Chiral interaction between spin-momentum locked photons and surface electrons in topological insulators

Siyuan Luo, Li He, Mo Li

Published 2017-07-14Version 1

The propagation of both electrons and photons becomes chiral when their momentum and spin are correlated in forms such as spin-momentum locking. For the surface electrons in three-dimensional topological insulators (TIs), their spin is locked to the transport direction. For photons in optical fibers and photonic waveguides, they carry transverse spin angular momentum (SAM) which is also locked to the propagation direction. A direct connection between chiral electrons and chiral photons occurs in TIs with lifted spin degeneracy, which leads to spin-dependent selection rules of optical transition and results in phenomena such as circular photogalvanic effect (CPGE).
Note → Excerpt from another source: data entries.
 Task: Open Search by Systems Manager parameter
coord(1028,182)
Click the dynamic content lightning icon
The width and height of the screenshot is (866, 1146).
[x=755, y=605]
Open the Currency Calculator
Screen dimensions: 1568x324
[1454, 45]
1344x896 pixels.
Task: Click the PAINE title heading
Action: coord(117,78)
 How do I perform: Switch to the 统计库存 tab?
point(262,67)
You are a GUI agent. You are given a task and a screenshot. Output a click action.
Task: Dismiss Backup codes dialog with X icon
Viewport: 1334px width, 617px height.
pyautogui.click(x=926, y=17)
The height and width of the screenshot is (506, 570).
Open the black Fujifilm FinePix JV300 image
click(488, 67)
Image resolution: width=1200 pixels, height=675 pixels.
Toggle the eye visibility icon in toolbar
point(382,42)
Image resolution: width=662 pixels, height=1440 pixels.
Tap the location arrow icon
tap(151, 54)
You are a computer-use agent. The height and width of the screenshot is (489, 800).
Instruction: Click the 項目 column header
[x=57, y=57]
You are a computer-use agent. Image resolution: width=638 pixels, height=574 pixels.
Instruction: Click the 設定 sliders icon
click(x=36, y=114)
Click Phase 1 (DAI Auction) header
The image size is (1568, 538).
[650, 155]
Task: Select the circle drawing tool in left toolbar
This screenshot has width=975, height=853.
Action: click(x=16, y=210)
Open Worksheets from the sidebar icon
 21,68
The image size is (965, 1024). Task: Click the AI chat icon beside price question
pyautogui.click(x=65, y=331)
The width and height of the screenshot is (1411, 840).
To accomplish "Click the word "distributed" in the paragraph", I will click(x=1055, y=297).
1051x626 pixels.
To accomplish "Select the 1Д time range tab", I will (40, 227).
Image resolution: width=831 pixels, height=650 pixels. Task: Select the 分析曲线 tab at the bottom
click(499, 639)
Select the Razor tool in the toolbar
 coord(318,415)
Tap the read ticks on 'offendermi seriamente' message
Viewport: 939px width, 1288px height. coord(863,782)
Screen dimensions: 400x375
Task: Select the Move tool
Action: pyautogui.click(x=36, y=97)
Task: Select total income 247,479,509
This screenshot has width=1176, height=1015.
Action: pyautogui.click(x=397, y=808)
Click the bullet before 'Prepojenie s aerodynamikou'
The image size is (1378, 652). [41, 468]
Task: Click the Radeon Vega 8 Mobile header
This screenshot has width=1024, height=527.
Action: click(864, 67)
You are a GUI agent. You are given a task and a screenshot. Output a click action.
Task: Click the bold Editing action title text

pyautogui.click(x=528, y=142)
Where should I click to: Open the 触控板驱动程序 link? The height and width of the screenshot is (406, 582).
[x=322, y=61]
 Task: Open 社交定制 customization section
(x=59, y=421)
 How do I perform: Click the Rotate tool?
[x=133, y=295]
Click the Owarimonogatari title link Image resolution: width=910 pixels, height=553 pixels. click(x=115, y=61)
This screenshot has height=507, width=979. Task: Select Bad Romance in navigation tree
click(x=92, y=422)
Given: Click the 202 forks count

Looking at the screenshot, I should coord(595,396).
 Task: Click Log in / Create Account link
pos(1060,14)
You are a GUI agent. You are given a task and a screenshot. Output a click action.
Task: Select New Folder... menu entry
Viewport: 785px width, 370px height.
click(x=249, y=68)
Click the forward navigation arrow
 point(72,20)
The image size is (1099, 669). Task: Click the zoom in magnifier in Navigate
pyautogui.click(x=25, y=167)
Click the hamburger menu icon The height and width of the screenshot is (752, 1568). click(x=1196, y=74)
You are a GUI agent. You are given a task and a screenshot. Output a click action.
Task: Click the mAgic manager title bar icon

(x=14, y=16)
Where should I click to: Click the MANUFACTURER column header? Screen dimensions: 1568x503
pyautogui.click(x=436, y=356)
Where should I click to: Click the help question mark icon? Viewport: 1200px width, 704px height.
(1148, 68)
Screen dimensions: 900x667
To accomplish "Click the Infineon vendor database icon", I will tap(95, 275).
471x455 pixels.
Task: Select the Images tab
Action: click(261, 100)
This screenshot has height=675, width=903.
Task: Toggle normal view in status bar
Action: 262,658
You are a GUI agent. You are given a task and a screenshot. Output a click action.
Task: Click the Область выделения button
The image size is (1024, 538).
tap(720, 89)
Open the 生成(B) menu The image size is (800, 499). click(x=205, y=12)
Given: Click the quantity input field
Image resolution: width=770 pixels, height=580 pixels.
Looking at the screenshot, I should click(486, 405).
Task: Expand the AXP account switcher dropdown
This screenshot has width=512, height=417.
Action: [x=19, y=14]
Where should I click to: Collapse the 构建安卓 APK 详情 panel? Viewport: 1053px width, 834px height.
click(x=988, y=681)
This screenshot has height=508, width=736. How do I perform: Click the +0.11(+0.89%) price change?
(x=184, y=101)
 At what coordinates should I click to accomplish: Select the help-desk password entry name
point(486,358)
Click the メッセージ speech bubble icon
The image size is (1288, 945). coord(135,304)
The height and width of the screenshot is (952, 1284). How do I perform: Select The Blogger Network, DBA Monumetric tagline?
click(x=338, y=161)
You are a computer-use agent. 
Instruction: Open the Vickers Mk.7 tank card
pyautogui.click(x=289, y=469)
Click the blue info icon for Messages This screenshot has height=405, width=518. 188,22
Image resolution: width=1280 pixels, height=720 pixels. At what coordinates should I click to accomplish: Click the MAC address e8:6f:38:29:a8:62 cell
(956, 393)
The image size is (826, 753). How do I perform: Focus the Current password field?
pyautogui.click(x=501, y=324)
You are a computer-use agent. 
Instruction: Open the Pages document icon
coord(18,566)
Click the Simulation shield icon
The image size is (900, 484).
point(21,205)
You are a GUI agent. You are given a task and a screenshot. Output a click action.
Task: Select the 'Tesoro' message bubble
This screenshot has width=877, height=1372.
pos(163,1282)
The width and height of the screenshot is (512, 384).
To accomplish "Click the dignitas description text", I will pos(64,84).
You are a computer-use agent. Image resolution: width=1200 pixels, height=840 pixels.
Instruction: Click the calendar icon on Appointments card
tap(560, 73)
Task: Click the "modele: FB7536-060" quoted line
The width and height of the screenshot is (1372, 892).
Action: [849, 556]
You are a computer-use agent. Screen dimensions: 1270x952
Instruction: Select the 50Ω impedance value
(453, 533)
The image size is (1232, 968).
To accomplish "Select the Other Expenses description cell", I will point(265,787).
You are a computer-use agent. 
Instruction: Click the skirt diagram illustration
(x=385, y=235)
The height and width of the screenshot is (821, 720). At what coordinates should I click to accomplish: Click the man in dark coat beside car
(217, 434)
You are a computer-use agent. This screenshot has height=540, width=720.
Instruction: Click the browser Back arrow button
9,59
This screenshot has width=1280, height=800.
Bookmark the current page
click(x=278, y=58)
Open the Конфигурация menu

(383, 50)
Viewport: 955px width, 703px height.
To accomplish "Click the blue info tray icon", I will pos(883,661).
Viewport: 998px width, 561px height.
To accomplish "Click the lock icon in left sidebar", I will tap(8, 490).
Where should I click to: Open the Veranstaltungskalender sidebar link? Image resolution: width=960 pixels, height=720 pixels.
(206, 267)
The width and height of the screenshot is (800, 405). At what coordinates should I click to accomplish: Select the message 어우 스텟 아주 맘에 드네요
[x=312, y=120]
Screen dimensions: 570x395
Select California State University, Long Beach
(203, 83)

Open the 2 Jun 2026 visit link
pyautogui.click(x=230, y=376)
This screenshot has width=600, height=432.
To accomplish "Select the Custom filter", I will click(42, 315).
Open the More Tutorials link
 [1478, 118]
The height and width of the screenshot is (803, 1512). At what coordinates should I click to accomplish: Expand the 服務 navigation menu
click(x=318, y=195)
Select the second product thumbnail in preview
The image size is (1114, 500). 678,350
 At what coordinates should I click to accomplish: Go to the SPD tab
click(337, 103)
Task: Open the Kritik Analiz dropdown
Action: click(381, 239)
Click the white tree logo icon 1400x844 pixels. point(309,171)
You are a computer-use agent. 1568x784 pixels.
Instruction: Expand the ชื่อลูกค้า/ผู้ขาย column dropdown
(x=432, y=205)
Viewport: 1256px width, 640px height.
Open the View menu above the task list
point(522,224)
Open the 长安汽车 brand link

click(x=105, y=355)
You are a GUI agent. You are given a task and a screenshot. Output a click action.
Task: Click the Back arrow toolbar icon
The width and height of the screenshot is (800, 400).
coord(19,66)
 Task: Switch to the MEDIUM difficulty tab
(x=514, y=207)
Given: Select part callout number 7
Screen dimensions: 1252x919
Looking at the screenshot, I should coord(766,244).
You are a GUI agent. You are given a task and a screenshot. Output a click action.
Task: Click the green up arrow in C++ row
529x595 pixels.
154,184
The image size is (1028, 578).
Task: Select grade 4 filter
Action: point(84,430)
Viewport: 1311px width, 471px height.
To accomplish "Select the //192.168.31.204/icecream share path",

Here, we demonstrate an optoelectronic device that integrates a TI with a chiral photonic waveguide. Interaction between the photons in the transverse-magnetic (TM) mode of the waveguide, which carries transverse SAM, and the surface electrons in a Bi2Se3 layer generates a directional, spin-polarized photocurrent. Because of optical spin-momentum locking, the device works in a non-reciprocal way such that changing the light propagation direction reverses the photon spin and thus the direction of the photocurrent in the TI. This novel device provides a chiral interface that directly converts the photon propagation path to the direction and spin polarization of the photo-excited current in the TI. It represents a new way of implementing coupled spin-orbit interaction between electrons and photons and may lead to significant applications in opto-spintronics and quantum information processing.